## BEGIN DATA RECORDS
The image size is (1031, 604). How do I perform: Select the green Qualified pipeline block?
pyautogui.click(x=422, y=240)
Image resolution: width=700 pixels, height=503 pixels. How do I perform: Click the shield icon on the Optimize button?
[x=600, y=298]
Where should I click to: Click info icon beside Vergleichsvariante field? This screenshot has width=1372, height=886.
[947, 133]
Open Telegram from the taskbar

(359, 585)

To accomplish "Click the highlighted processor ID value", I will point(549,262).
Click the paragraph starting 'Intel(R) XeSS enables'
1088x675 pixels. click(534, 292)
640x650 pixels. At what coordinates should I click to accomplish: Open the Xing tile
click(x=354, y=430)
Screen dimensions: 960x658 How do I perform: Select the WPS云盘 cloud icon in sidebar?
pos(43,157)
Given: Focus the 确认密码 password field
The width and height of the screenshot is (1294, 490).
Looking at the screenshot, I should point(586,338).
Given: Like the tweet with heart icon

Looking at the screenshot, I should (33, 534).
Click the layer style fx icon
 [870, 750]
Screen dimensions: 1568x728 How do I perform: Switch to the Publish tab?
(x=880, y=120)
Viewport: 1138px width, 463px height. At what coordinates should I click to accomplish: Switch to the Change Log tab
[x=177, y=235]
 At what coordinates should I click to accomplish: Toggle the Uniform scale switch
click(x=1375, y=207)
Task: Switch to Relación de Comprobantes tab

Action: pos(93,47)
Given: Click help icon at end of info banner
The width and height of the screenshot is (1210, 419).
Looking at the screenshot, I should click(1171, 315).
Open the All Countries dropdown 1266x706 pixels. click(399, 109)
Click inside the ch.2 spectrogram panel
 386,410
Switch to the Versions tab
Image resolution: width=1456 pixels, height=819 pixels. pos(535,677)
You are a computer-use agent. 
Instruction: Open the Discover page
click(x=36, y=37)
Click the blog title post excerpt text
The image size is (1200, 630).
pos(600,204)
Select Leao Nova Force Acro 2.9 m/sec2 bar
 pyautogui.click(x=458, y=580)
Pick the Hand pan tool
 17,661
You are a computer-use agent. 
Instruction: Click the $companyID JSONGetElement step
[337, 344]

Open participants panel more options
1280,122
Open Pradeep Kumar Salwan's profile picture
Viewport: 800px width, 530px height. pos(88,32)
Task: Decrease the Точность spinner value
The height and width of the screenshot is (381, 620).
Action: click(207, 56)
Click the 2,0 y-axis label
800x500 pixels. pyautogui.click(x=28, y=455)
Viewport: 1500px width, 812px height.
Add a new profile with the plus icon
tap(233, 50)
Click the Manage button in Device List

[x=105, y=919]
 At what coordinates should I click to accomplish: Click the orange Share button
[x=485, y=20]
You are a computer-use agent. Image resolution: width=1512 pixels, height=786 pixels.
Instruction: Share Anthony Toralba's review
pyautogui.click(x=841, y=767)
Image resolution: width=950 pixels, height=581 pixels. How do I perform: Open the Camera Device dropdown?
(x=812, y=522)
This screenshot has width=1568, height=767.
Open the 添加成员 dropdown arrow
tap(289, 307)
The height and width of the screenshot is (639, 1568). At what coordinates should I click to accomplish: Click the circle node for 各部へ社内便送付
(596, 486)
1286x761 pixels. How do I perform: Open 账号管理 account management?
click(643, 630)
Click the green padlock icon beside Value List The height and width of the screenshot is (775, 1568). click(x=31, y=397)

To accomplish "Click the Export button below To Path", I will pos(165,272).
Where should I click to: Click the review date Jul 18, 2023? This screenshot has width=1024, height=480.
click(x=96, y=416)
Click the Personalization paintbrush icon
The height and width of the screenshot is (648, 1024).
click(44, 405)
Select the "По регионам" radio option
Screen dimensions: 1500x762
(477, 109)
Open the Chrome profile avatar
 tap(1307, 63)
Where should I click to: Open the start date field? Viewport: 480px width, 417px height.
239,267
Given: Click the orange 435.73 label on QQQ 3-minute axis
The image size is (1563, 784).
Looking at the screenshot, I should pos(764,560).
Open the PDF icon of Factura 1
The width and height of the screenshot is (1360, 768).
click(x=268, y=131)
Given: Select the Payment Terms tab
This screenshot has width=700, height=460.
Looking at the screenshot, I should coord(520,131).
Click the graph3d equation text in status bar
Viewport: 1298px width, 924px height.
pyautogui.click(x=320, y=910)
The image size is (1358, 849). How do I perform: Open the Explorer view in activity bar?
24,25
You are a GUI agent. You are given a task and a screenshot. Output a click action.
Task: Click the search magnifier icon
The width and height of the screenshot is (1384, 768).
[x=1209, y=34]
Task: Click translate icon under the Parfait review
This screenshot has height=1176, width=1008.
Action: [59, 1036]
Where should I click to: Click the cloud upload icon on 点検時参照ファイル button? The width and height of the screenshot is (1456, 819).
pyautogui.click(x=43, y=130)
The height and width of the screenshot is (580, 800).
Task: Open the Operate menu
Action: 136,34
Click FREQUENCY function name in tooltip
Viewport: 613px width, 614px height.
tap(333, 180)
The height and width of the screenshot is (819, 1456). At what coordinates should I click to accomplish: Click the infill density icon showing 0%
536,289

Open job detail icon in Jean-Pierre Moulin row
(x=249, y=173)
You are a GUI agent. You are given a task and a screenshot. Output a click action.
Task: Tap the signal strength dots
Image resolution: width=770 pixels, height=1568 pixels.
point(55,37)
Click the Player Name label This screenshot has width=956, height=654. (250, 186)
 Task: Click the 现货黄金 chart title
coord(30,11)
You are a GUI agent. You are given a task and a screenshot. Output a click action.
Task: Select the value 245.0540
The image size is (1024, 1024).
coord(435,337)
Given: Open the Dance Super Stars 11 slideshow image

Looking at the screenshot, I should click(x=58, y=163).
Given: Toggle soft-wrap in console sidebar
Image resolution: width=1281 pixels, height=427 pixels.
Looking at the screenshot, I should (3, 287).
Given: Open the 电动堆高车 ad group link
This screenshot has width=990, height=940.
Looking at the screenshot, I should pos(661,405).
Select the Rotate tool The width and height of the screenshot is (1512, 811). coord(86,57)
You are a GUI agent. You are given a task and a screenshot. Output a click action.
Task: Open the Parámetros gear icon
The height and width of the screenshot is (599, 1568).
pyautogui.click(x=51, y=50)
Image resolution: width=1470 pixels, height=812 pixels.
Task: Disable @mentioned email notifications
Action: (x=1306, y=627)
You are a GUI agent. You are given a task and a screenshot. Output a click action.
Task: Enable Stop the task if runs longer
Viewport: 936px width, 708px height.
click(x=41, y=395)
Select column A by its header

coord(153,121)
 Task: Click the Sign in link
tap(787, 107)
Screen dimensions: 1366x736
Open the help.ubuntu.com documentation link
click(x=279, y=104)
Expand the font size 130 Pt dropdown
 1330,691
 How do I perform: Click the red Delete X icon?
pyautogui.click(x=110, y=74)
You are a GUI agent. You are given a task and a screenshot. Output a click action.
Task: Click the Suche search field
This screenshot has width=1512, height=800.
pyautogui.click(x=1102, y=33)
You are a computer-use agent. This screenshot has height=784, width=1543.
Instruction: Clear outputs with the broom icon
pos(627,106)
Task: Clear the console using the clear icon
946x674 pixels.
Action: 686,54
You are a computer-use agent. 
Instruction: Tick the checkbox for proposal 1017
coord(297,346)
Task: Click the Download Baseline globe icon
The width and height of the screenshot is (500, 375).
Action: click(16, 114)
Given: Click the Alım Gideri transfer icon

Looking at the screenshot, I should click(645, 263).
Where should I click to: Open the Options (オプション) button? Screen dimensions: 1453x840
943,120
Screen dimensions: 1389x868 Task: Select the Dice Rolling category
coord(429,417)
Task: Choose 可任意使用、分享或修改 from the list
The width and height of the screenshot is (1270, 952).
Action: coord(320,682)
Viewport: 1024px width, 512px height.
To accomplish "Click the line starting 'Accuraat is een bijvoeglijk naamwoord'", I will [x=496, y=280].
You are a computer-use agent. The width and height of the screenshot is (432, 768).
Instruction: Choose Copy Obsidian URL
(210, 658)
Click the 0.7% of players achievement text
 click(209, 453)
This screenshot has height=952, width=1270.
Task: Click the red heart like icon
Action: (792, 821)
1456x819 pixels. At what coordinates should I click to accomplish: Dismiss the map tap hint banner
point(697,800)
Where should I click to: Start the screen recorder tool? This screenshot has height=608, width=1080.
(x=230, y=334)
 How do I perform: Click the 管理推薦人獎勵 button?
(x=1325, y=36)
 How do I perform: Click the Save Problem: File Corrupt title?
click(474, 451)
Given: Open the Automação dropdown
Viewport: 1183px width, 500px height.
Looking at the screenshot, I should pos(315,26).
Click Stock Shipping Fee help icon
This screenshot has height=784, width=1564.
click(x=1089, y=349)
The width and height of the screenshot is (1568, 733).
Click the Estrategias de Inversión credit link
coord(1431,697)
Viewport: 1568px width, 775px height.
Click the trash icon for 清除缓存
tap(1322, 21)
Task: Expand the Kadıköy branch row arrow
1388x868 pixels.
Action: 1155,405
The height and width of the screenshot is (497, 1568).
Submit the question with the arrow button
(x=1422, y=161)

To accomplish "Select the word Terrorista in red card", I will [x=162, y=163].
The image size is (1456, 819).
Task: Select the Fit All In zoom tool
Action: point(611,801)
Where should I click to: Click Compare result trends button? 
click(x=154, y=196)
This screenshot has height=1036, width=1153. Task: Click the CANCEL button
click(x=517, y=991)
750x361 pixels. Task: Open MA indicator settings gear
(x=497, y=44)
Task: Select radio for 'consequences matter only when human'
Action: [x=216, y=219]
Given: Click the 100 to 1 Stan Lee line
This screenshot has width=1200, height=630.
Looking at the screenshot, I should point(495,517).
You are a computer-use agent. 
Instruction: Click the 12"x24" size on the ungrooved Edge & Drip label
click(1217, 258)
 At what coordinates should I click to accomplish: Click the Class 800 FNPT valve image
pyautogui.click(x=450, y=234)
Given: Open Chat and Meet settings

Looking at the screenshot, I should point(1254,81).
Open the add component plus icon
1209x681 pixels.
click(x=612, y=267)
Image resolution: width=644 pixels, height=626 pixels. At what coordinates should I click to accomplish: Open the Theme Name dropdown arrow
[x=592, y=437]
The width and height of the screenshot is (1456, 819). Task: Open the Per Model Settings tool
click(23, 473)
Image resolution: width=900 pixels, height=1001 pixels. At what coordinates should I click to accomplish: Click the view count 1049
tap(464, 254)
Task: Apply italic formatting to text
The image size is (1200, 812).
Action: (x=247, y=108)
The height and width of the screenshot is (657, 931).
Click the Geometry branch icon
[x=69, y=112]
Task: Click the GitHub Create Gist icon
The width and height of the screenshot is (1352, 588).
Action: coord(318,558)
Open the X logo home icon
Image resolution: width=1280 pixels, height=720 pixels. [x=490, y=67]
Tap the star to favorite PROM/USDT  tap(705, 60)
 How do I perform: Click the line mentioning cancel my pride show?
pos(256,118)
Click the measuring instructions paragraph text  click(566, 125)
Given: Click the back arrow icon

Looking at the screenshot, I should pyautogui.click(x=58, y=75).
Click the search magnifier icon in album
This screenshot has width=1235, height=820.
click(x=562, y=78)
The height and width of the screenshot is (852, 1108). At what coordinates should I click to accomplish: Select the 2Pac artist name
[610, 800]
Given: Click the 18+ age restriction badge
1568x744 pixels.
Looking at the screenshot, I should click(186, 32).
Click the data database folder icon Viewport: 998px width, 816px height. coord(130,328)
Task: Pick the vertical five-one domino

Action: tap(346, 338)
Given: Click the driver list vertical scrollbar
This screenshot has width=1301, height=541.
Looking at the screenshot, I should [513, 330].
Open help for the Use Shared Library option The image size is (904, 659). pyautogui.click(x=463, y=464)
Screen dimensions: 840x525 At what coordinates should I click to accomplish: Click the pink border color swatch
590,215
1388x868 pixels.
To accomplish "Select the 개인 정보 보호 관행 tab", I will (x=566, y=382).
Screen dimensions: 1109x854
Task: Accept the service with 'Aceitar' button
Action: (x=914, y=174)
## END DATA RECORDS
### REQUEST
Copy the data verbatim, starting with the line that contains "Where should I click to: Open the start" and ending with the line that contains "Looking at the screenshot, I should pos(764,560).", including both of those lines.

### SOLUTION TO THE EXERCISE
Where should I click to: Open the start date field? Viewport: 480px width, 417px height.
239,267
Given: Click the orange 435.73 label on QQQ 3-minute axis
The image size is (1563, 784).
Looking at the screenshot, I should pos(764,560).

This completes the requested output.